ペンシルベニア州の私設井戸水における大腸菌の規制と対策

ペンシルベニア州は、私設井戸の水質や検査に関する規制がほとんどない数少ない州のひとつです。2009 年にペンシルベニア州農村センターが実施した調査によると、州内では毎年約 2 万口の新しい私設井戸が追加されています。

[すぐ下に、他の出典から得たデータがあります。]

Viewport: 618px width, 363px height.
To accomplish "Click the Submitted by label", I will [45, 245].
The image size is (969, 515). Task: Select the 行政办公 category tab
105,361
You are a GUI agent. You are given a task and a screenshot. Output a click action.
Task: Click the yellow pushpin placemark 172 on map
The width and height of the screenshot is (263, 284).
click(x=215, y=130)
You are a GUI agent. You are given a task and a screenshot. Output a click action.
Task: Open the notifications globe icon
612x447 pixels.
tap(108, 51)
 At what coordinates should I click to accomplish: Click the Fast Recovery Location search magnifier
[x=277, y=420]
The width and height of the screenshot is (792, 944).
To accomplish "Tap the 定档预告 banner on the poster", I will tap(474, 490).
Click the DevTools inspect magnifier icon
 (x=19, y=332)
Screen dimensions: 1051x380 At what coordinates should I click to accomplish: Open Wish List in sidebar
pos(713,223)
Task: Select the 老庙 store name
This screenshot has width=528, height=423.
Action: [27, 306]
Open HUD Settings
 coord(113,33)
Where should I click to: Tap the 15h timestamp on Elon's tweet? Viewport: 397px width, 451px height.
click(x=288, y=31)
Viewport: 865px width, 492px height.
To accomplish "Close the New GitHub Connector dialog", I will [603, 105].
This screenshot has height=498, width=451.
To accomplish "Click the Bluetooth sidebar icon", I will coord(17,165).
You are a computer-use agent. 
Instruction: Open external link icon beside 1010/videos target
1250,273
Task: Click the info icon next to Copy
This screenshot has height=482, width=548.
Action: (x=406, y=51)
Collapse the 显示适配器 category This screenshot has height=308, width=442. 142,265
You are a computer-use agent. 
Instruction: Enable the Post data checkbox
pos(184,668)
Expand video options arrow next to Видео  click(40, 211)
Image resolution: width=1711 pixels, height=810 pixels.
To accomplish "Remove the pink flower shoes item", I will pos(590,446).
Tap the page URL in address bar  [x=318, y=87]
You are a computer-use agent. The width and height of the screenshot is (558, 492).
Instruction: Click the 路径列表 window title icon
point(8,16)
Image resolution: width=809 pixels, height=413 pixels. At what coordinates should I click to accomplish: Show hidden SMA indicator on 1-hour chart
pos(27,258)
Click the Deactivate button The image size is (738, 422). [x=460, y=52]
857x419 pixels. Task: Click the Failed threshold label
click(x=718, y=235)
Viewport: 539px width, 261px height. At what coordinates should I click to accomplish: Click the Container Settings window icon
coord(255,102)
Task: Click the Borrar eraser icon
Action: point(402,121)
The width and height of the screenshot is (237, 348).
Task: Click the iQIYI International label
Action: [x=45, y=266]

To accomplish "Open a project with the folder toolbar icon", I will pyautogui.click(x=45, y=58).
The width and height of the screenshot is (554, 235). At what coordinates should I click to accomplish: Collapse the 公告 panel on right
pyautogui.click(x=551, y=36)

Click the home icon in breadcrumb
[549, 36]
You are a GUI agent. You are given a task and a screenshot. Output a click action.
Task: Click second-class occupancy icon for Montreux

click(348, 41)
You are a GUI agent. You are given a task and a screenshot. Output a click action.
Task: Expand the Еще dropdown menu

汚染が心配な場合は、任意でコロフィル菌(大腸菌群)の検査を受けることができます。検査で菌が検出された場合は、適切な処理と井戸の修理により汚染物質を除去できます。

大腸菌とは

大腸菌は指標菌と呼ばれ、他の汚染物質の存在を示す指標となります。人や動物の糞便に含まれ、特に大腸菌の一種である E. coli は糞便にのみ見られます。

健康リスク

大腸菌自体は通常は無害ですが、糞便に含まれる他の病原体が同時に存在する可能性があります。大量に摂取すると、吐き気や下痢などの胃腸症状を引き起こすことがあります。稀に、菌が臓器、眼、皮膚に侵入し、重篤な障害や死亡につながることもあります。特に乳幼児、高齢者、免疫機能が低下している人はリスクが高くなります。

規制基準

ペンシルベニア州では、私設井戸の水中に含まれる大腸菌の許容限度は設定されておらず、検査義務もありません。一方、米国環境保護庁(EPA)は「総大腸菌規則(Total Coliform Rule)」を制定しており、1か月間に採取したサンプルのうち 5% 以上に大腸菌が検出されてはならないとしています。

検査と処理

検査を希望する場合は、最寄りの保健所や州の保健部門に問い合わせてください。検査で大腸菌が検出された場合は、塩素を大量に使用した消毒が一般的な処理方法です。保健部門は、消毒を実施できる地元の業者を紹介してくれます。また、井戸自体の点検を行い、汚染源やひび割れを特定し、必要に応じて修理することが重要です。